L'Adami (Société civile pour l'administration des droits, des artistes et des musiciens interprètes) a confié à Ipsos la réalisation d'un sondage sur le téléchargement et les échanges gratuits de fichiers auprès d'un échantillon d'internautes. Le phénomène, loin d'être endigué, se poursuit et s'étend aux messageries instantanées : il apparaît en effet que 45 % des internautes interrogés ont eu recours à un logiciel de peer-to-peer et 29 % utilisent les messageries instantanées pour échanger des contenus musicaux ou autres.

83 % des internautes interrogés préfèrent que l'on autorise les échanges de fichiers musicaux sur Internet en contrepartie du paiement d'une redevance plutôt que de voir continuer les poursuites juridiques contre les internautes fréquentant les réseaux de peer-to-peer. Ce pourcentage atteint 88 % chez les moins de 35 ans et 91 % des utilisateurs de réseaux P2P.

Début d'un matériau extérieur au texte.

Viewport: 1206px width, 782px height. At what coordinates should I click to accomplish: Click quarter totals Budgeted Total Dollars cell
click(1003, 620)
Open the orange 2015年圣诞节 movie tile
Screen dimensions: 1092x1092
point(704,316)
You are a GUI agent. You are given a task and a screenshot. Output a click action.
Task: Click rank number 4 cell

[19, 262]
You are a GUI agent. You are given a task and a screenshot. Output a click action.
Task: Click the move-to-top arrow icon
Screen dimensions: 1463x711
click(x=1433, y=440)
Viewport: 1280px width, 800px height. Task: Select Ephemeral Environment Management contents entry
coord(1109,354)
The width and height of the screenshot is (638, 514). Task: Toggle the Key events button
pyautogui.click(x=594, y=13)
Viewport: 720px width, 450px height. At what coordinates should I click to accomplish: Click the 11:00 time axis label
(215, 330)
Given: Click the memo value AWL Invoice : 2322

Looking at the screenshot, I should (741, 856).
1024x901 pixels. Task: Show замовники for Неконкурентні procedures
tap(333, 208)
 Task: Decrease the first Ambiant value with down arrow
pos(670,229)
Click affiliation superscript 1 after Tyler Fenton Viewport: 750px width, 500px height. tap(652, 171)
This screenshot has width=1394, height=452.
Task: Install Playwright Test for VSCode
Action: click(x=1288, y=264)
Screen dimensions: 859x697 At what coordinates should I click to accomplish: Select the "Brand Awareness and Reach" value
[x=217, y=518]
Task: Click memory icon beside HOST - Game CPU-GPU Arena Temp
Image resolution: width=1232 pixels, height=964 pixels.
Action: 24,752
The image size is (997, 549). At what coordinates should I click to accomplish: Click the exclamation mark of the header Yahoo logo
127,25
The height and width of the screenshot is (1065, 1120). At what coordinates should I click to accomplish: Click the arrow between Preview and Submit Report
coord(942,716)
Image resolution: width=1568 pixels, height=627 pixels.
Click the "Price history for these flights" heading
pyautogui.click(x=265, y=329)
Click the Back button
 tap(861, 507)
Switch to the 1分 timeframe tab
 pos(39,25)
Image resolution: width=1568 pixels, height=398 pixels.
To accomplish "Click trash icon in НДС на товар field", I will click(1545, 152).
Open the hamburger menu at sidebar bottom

Le prix que les internautes seraient prêts à payer pour cette liberté ? En moyenne, 5,20 euros mensuels pour télécharger de la musique uniquement et 9,10 euros pour la musique et les films. Des prix moyens calculés en fonction des réponses donnés par les internautes. Notons tout de même que 62 % se disent prêts à payer "entre 1 et 5 euros" de redevance, tandis que 15 % des internautes sondés affirment qu'ils seraient prêts à payer jusqu'à 15 euros par mois de redevance à leur fournisseur d'accès Internet.

Le combat de l'Adami pour la mise en place d'une redevance P2P est loin d'être gagné. L'industrie s'oppose farouchement à ce concept, qui ruinerait le business model des plateformes de téléchargement payant. Elle, associée à l'UFC-Que choisir, réclame la reconnaissance du téléchargement musical comme un acte légal d'exercice du droit à la copie privée.